A Study of Ion Cluster Theory of Molten Silicates and some Inorganic Substances
Authors / Editors:
Jiang GuoChang, Wu YongQuan, You JingLin and Zheng ShaoBo


Volume is indexed by Thomson Reuters BCI (WoS).
The first part of this monograph consists of a discussion of the microstructures of molten silicates and other inorganic substances. It is made up of seven chapters. Chapter 1 considers developments in ion-cluster theory. Chapter 2 introduces experimental approaches to the direct monitoring of a molten sample, such as hightemperature Raman spectroscopes which have successfully recorded Raman spectra from melts at temperatures of 2000K or more. Chapter 3 shows that five types of Si-O tetrahedron are appropriate microstructural units for setting up structural models. Chapter 4 confirms the SiOT model as being the primary ion-cluster theory for the efficient and reliable description of high-temperature Raman spectra. In Chapter 5, the CEMS model is created in order to interconnect microstructures and thermodynamic properties - with no adjustable parameters. Chapter 6 discusses the applicability of ab initio calculations. The Raman spectra of other inorganic compounds are shown in Chapter 7, and the use of Raman spectra to study phase transformations and solid/melt interfaces is also discussed.

The second part (Chapter 8) of the monograph is a discussion of the SReM model as a comprehensive high-order sub-regular model of a melt.
This detailed monograph will certainly prove to be beneficial to any research work in the fields of metallurgy, ceramics and crystallography.
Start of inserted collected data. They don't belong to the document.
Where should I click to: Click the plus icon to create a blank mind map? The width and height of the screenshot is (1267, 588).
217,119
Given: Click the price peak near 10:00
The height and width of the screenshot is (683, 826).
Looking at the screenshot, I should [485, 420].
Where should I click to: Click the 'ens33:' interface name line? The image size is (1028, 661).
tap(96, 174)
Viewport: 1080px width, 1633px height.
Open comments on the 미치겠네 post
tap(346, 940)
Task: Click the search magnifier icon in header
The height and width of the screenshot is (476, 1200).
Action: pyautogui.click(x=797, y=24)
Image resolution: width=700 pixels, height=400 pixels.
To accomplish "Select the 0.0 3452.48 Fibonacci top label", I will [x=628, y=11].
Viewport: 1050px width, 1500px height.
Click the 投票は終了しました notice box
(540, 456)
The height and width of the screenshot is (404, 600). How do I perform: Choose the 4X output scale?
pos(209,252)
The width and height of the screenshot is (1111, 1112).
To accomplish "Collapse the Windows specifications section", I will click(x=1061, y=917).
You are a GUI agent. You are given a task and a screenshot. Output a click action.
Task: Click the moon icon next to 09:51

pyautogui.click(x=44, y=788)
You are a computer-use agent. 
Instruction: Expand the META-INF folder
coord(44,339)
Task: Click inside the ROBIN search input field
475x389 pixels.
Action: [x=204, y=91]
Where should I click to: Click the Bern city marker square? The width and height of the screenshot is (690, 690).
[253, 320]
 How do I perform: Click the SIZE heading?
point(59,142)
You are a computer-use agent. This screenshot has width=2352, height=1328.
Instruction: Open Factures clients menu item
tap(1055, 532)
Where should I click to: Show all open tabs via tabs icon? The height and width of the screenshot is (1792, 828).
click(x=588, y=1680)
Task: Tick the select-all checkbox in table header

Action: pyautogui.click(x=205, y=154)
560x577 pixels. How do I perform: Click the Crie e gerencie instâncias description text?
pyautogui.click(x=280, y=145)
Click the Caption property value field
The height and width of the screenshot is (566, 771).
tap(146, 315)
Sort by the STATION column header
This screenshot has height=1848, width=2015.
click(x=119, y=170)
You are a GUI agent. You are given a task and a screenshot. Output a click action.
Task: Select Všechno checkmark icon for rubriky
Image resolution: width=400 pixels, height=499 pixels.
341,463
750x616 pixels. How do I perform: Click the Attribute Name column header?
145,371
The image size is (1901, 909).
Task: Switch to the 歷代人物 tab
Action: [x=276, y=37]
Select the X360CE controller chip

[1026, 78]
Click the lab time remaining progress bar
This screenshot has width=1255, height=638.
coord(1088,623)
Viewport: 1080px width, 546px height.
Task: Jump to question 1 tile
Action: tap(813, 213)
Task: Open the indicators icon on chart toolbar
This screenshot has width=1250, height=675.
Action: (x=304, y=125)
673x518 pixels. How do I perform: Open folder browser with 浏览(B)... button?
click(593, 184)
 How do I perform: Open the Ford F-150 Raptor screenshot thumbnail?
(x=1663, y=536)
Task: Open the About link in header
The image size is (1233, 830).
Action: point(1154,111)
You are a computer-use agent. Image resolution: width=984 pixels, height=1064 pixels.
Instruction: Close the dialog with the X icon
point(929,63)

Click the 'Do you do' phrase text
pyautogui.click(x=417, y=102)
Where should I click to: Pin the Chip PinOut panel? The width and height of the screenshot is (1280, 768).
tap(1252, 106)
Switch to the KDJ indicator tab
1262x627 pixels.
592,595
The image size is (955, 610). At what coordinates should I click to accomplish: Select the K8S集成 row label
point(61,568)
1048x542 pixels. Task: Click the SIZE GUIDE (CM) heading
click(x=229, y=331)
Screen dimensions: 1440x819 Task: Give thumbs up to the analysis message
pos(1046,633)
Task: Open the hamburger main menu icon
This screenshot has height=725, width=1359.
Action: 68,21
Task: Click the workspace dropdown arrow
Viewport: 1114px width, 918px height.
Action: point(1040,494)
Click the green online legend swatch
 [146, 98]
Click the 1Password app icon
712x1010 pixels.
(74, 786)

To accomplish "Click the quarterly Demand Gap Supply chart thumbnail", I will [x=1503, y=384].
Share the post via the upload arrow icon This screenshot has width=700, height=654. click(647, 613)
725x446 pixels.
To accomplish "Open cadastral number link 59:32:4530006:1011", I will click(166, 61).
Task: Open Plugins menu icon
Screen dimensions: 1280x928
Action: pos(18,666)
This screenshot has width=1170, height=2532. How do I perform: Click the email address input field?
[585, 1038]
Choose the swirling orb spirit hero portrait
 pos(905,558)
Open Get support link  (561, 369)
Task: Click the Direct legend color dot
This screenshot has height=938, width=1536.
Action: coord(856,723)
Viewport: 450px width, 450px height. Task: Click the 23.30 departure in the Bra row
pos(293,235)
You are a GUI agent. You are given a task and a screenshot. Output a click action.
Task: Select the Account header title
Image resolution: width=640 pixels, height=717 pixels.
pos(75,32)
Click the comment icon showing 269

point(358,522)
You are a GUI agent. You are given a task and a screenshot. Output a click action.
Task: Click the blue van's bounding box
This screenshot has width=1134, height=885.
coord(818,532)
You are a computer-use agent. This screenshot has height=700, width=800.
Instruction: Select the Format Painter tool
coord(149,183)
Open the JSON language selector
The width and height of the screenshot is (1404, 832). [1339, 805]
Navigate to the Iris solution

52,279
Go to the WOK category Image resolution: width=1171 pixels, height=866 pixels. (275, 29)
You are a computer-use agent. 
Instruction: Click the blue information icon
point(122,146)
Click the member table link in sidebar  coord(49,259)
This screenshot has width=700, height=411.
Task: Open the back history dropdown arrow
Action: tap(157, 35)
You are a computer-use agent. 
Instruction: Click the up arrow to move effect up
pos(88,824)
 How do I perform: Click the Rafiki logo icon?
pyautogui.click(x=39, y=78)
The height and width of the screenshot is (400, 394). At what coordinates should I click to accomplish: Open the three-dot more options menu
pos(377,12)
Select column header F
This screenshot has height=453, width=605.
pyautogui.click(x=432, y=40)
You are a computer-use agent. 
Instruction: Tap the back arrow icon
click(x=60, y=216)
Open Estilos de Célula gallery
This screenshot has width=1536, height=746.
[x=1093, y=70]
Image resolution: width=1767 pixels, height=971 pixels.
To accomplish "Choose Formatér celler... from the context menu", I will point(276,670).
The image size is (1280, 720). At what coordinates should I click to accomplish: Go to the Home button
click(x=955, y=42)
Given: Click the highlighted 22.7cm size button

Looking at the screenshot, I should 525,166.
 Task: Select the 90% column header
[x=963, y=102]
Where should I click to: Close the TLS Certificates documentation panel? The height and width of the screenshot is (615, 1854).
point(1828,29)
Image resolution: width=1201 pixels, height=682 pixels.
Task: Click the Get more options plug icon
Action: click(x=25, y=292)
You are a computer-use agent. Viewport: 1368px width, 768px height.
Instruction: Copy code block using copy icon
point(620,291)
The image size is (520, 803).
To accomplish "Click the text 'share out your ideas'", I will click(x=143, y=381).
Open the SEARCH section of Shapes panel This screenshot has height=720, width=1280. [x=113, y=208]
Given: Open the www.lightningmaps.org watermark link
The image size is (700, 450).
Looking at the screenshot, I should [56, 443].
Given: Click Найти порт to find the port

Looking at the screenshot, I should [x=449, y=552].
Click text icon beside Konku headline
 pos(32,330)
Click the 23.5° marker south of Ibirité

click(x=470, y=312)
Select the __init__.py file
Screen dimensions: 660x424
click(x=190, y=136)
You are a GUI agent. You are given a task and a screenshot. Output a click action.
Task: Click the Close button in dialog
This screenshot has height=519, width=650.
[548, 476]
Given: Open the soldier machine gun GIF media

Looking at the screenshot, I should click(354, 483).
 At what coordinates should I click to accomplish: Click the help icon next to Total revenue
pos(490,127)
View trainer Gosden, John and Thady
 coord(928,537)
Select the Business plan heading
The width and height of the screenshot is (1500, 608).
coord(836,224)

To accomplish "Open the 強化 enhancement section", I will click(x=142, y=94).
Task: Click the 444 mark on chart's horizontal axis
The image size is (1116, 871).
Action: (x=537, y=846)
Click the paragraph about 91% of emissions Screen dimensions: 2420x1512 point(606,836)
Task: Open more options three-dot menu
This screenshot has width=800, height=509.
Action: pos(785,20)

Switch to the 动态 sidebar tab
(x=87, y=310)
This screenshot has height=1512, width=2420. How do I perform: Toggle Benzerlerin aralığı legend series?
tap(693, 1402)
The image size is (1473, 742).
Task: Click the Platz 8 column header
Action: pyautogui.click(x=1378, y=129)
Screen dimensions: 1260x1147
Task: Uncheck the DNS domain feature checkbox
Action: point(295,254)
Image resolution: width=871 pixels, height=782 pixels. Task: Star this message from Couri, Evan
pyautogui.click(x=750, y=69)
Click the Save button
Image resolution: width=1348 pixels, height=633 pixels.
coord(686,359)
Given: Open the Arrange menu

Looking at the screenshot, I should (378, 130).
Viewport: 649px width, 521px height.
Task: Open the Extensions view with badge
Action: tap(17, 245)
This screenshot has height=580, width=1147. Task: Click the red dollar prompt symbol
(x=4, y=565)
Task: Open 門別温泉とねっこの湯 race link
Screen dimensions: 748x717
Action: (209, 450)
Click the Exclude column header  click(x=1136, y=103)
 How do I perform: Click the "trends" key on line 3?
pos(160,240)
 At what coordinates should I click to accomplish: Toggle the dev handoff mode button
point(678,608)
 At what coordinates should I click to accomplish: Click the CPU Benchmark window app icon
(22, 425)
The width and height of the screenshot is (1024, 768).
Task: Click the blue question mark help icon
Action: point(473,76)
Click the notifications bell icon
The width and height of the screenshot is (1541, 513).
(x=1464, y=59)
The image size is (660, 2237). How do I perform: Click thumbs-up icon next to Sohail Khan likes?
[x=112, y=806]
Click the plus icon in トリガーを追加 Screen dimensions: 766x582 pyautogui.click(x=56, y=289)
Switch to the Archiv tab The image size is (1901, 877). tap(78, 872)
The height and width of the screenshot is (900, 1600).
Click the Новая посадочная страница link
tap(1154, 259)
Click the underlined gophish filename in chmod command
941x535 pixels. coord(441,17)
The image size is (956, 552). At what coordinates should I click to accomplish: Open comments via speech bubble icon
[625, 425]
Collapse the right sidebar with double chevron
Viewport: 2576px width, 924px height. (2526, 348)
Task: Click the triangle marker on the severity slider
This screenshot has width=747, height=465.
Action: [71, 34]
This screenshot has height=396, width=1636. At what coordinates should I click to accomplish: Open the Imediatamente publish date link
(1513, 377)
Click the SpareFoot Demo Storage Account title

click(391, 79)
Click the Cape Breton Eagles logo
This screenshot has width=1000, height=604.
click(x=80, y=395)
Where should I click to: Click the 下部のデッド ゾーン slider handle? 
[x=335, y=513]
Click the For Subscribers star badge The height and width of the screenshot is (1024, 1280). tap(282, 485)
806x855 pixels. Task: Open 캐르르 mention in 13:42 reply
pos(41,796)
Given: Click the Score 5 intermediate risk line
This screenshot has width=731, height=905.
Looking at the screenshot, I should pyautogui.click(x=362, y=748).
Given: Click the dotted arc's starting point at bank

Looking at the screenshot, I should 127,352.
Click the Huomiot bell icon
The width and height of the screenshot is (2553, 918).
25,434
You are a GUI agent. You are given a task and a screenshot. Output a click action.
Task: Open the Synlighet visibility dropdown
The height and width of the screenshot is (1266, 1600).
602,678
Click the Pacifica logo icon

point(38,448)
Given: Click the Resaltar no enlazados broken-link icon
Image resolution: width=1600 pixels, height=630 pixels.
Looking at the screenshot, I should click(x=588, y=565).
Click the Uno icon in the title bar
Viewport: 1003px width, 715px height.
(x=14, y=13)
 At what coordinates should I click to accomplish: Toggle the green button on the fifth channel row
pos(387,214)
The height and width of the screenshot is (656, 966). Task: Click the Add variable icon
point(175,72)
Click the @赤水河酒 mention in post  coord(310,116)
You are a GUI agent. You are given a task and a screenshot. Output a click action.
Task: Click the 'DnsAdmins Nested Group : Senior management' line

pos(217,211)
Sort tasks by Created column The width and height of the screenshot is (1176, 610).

Review from Ringgold Inc., ProtoView: GuoChang (Shanghai University) presents recent research from Shanghai University on the microstructure of molten silicates and some inorganic substances, and the relationship between microstructure and macro properties. Contributors use advanced physical and chemical experimental technology and some theoretical computational approaches. The first part of the book begins with an overview of the significance of studying the molten state in metallurgy/ceramics/geometry and then reviews the development of high temperature Raman spectroscopy at Shanghai University. Some chapter topics include microstructure of diverse hierarchy in silicates and aluminates, SiOT models used to calculate the Raman spectroscopy of molten silicates, and Raman spectra of some inorganic glasses and compounds. The second part of the book consists of one long chapter on ion cluster theory in thermodynamics, with discussion of the SReM model and suggested criteria for checking self-consistency of sub-system parameters.